START EXCERPTED DATA
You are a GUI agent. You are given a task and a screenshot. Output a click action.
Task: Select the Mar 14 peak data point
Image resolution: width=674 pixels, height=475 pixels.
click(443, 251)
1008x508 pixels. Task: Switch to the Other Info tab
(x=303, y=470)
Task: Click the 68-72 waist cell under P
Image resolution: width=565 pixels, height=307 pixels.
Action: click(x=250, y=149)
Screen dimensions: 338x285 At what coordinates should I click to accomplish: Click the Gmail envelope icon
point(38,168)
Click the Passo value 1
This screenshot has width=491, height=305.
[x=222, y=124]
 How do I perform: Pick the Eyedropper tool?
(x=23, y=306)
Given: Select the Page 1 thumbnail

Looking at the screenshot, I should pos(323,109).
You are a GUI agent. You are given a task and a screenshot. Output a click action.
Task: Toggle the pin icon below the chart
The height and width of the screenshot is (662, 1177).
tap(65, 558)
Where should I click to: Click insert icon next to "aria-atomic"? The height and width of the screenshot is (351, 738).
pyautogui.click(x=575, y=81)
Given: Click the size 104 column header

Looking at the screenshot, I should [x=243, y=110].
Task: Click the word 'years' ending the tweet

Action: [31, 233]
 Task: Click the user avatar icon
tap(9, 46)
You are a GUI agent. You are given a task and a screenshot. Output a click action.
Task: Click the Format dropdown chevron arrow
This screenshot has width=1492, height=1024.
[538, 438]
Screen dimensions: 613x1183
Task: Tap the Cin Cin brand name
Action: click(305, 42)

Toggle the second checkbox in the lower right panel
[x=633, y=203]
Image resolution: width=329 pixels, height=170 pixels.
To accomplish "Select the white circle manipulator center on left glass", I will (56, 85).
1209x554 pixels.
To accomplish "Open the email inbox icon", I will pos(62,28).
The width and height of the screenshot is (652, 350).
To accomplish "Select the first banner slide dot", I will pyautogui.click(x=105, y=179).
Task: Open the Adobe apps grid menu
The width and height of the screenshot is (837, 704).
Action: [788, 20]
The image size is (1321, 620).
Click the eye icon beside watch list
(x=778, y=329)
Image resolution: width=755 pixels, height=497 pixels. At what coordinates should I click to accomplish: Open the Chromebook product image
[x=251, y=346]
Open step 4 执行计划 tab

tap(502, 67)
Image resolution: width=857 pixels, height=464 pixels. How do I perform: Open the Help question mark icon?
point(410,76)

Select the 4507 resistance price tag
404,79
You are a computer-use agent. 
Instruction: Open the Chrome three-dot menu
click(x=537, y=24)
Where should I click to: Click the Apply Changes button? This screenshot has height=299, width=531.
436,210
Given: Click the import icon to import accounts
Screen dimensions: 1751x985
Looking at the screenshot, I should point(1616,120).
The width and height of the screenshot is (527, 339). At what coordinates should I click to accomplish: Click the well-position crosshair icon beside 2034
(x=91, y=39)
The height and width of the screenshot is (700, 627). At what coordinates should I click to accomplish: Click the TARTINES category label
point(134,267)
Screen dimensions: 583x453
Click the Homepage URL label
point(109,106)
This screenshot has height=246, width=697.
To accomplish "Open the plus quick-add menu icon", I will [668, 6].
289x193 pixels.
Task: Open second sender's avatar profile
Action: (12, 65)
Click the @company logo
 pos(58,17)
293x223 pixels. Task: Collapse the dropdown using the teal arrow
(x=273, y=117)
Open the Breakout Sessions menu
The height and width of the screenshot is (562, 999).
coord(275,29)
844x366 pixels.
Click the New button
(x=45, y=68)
END EXCERPTED DATA
■ EXERCISE BRIEF:
In the listing above, the lines from the one containing "Given: Click the import" through the last line are to be returned exactly.

■ ANSWER SECTION:
Given: Click the import icon to import accounts
Screen dimensions: 1751x985
Looking at the screenshot, I should point(1616,120).
The width and height of the screenshot is (527, 339). At what coordinates should I click to accomplish: Click the well-position crosshair icon beside 2034
(x=91, y=39)
The height and width of the screenshot is (700, 627). At what coordinates should I click to accomplish: Click the TARTINES category label
point(134,267)
Screen dimensions: 583x453
Click the Homepage URL label
point(109,106)
This screenshot has height=246, width=697.
To accomplish "Open the plus quick-add menu icon", I will [668, 6].
289x193 pixels.
Task: Open second sender's avatar profile
Action: (12, 65)
Click the @company logo
 pos(58,17)
293x223 pixels. Task: Collapse the dropdown using the teal arrow
(x=273, y=117)
Open the Breakout Sessions menu
The height and width of the screenshot is (562, 999).
coord(275,29)
844x366 pixels.
Click the New button
(x=45, y=68)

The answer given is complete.